By: Lucy Bennett Political Reporter, NZ Herald
State Services Commissioner Peter Hughes has issued a damning report into the use of private investigators by government agencies, calling the actions of some “an affront to democracy” and laying a complaint with police in one instance.
Hughes detailed a list of breaches of the State Service Code of Conduct, including potentially illegal recordings of insurance claimants, public sector employees accessing the New Zealand Transport Agency database for private investigation firm Thompson and Clark, paying for informants and spying on the Green Party and iwi.
Hughes today released his 80-page report into the use of external security consultants today. The inquiry was sparked by revelations of government agencies including Southern Response, MBIE, the SIS and Ministry for Primary Industries.
He took responsibility for what had occurred, as head of State Services. “I apologise unreservedly to those individuals whose privacy has been intruded on by state servants or their contractors.”
Hughes said he had laid a complaint with police today over potentially unlawful recording of meetings by private investigators Thompson and Clark of closed meetings held by insurance claimants on behalf of Southern Response.
The inquiry found that Southern Response acted inconsistently with the Code of Conduct from March 13 2014 to December 31 2014 and was in breach of the code from January 1 2015 to May 12 2016 when the code formally applied to the company.

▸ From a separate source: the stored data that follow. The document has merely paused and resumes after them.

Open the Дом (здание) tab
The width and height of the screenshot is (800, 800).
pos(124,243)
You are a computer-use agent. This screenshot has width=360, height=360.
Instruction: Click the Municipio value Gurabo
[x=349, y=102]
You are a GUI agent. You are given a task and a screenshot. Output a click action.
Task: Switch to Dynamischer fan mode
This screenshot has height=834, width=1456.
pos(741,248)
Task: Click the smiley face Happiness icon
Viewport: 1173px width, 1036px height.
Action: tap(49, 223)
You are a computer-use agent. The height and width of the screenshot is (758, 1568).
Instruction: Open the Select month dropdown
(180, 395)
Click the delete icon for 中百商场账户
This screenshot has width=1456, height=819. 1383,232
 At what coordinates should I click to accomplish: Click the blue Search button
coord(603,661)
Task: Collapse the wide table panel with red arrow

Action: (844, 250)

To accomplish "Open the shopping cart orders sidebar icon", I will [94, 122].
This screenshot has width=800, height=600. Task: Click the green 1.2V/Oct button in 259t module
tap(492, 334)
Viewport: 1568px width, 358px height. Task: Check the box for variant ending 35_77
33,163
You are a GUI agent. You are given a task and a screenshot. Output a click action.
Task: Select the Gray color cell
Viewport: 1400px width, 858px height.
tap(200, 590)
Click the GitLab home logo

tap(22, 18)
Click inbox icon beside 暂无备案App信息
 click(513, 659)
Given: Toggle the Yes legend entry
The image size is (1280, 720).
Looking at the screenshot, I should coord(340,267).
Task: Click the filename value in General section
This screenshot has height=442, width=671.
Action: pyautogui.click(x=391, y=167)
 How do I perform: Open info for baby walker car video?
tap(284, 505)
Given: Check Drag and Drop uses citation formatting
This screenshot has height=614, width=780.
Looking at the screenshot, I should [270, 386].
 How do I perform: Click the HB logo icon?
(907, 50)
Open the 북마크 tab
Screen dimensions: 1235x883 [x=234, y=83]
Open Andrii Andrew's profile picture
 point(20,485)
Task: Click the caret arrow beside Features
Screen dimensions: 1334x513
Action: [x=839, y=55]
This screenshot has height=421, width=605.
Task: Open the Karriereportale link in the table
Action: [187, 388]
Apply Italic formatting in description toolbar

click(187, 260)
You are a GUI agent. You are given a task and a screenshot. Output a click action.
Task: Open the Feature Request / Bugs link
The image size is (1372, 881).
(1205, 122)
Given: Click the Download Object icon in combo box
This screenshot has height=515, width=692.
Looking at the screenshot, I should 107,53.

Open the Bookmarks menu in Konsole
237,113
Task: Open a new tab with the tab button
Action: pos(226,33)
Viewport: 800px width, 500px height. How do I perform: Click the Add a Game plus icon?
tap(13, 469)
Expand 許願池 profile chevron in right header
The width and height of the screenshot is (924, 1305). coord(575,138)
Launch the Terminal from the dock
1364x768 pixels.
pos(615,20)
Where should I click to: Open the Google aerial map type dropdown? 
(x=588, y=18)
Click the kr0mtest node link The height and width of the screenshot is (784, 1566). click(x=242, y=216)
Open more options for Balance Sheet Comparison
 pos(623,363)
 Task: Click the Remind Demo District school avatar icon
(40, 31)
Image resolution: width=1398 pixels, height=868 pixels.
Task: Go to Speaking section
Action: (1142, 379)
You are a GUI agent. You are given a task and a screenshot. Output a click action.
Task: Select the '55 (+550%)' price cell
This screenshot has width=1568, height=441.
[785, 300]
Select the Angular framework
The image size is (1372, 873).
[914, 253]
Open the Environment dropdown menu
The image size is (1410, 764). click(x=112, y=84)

Thompson and Clark (TCIL) attended and recorded several closed meetings that discussed options for legal action against Southern Response. They were made by a contractor who was not a licensed contractor and the recordings may have been unlawful. “It was not possible to make findings because the recordings were not retained – itself a breach of the code,” Hughes said.
He said Southern Response was a Crown company with a board responsible to shareholding ministers and the State Services Commission had little jurisdiction over how the matters should be dealt with. But he had written to Ministers Megan Woods and Grant Robertson with his concerns to enable them to take further action.
In the case of the Ministry of Primary Industries, Hughes found that two former employees had carried out secondary employment with TCIL in breach of the Code of Conduct.